Democracias

España ya no existe

17 agosto, 2020 00:00

A estas alturas del partido, que, indudablemente, vamos perdiendo sin remedio, uno se pregunta en qué momento dejamos de ser lo que creíamos –un país normal, moderno, abierto– para convertirnos en esta caricatura negra donde no hay nadie –habiendo tantos– detrás del teatro de guiñol en el que se ha convertido toda la política española. Ya tenemos encima la segunda oleada del coronavirus, con sus muertos, sus cartas de despedida sin destinatario, el miedo como un hecho cotidiano, las mascarillas piadosas, el pánico pegajoso e inmanejable, el presente aciago y un futuro inmediato con música de metales que tocan a funeral. 

Para asombro del orbe, especialmente de nuestros supuestos prestamistas europeos, hemos dejado avanzar libremente a la pandemia –mientras otros países la controlan– para poner en escena una grandiosa ficción: inventarnos un verano que no es tal, porque medio país está de vacaciones sin estarlo en realidad, un tercio tiembla ante la inminente vuelta del curso escolar –donde veremos contagios entre menores– y el restante maldice la hora en la que el mundo de ayer, como diría Zweig, se fue literalmente a tomar viento, trayendo a cambio ruina y enfermedad, resucitando los fantasmas del pasado, derribando el escasísimo prestigio que atesoraban nuestras instituciones –la Corona, en primera fila de revisión– y mostrando, como en una película de ciencia-ficción, lo asombroso: España ya no existe. 

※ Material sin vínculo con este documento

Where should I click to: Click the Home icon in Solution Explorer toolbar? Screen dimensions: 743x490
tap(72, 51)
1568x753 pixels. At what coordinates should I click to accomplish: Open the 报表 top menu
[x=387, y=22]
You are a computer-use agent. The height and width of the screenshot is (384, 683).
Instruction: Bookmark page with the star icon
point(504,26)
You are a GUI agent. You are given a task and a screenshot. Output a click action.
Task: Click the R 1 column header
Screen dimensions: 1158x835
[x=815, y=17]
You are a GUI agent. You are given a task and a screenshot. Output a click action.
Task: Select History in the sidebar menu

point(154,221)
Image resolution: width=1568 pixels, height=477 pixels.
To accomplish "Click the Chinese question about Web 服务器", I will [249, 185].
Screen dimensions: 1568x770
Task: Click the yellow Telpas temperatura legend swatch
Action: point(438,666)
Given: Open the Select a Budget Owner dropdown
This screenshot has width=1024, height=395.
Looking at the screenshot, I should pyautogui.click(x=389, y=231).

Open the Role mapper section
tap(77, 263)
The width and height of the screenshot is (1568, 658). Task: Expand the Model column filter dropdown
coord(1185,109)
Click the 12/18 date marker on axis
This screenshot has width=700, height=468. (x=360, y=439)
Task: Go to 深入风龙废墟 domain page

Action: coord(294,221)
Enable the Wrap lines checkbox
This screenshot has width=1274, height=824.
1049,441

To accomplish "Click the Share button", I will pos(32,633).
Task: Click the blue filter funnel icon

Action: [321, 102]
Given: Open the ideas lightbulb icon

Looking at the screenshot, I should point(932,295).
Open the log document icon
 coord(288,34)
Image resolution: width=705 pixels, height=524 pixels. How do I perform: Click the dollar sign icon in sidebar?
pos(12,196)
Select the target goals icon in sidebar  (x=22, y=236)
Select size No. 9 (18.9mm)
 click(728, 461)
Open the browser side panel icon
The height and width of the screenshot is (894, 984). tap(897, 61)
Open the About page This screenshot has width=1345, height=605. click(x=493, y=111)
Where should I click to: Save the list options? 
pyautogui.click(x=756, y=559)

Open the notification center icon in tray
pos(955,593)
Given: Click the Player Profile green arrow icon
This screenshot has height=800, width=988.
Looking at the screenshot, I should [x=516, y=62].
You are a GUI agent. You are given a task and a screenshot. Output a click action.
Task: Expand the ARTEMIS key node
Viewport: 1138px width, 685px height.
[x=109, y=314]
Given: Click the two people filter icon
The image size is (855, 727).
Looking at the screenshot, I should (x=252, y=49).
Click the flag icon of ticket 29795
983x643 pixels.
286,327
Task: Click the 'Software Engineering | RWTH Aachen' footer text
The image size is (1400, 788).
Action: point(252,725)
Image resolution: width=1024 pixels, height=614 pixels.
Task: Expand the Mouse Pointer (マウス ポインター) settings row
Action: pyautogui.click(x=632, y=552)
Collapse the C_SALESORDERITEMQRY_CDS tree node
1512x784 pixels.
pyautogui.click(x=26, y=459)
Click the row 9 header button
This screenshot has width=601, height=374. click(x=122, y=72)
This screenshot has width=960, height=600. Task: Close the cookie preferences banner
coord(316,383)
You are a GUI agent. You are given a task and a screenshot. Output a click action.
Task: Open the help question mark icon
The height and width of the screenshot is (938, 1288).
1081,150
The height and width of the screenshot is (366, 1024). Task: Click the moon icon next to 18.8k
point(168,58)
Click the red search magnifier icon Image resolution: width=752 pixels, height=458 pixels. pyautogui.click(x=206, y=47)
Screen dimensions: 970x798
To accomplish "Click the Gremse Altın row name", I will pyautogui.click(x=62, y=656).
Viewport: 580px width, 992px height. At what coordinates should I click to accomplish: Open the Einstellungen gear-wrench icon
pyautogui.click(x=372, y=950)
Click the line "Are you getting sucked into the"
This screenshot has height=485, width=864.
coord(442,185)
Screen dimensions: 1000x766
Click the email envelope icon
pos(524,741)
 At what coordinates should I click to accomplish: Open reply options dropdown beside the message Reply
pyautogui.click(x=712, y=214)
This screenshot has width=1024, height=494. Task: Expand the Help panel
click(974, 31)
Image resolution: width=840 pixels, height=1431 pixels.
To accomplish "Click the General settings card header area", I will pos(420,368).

En lugar de los nacionalismos, que también abandonan a sus súbitos ante la desgracias –a los ciudadanos de Cataluña y Euskadi el Estado los dio por perdidos antes–, quienes han terminado con el país donde vivieron nuestros padres es una infame pléyade de políticos adolescentes, sin sentido de la moral y que creen que la realidad se construye en función de sus caprichos, en lugar de suceder de improviso.

Tras el cónclave de Bruselas, donde se pactó un rescate que no lleva tal nombre, y que de momento únicamente es virtual, Pedro I, El Insomne, decidió que la crisis –y con ella los 40.000 muertos, la mitad todavía sin reconocer– había terminado. Debía cesar. Así, sin más. Despachó la gestión de la pandemia en las autonomías –que son virreinatos federales de facto–, forzó el tardío y chapucero exilio del emérito y se marchó de vacaciones. Con el virus multiplicándose, sin establecer ninguna de estrategia gubernamental para prevenir el contagio social –que tardó muy poco en resurgir– y trasladando toda la responsabilidad de la salud pública a los propios ciudadanos. 

La última ocurrencia, tras meses llenos de improvisación y mensajes sentimentales que nadie creía, es prohibir fumar en la calle después de que Galicia, gobernada por Feijóo (PP), se le adelantara. Sus socios de Podemos, atrapados en lo que debía haber sido un montaje judicial en su beneficio, han renunciado definitivamente a gobernar para seguir interpretando la función de siempre: nosotros los buenos, frente a todas las fuerzas del mal. Una variante del  viejo adagio: el fin justifica los medios. Los ultramontanos de Vox anuncian una moción de censura que no saldrá adelante pero que puede esperar a que todos ellos disfruten de sus vacaciones. Al PP, inmerso en el debate sobre si moderación o reacción, da lástima verlo. 

Lo más triste de todo es que no se avista solución alguna para tanto desastre. Parece que, al contrario de lo que sucede en Europa, que recomienda a sus ciudadanos que no viajen a España –las razones, desde luego, sobran–, debemos resignarnos a seguir viviendo gobernados por políticos sin atributos, vacíos, que se sienten protegidos porque controlan las convocatorias electorales, les favorece la infinita calamidad de la Justicia –ciega, según convenga, igual que en los tiempos de Quevedo– y saben que nada puede suceder(les) si nada les ha pasado ya por mentir, ocultar la tragedia de los difuntos y distraer el espanto fingiendo una falsa seguridad temeraria y miserable.

Dentro de unos días, si no antes, volveremos a ver de nuevo los hospitales colapsados, algunos ingenuos volverán a aplaudir a los profesionales de la sanidad –como si estuviéramos en el fútbol en vez de en la curva previa a la embocadura definitiva de la muerte–, volverán a sedarnos con falsedades y cada uno, según sus circunstancias y recursos, deberá soportar la segunda vuelta de tuerca de la tragedia. Decían que de esto íbamos a salir juntos y más fuertes. No era verdad. Sencillamente, no salimos.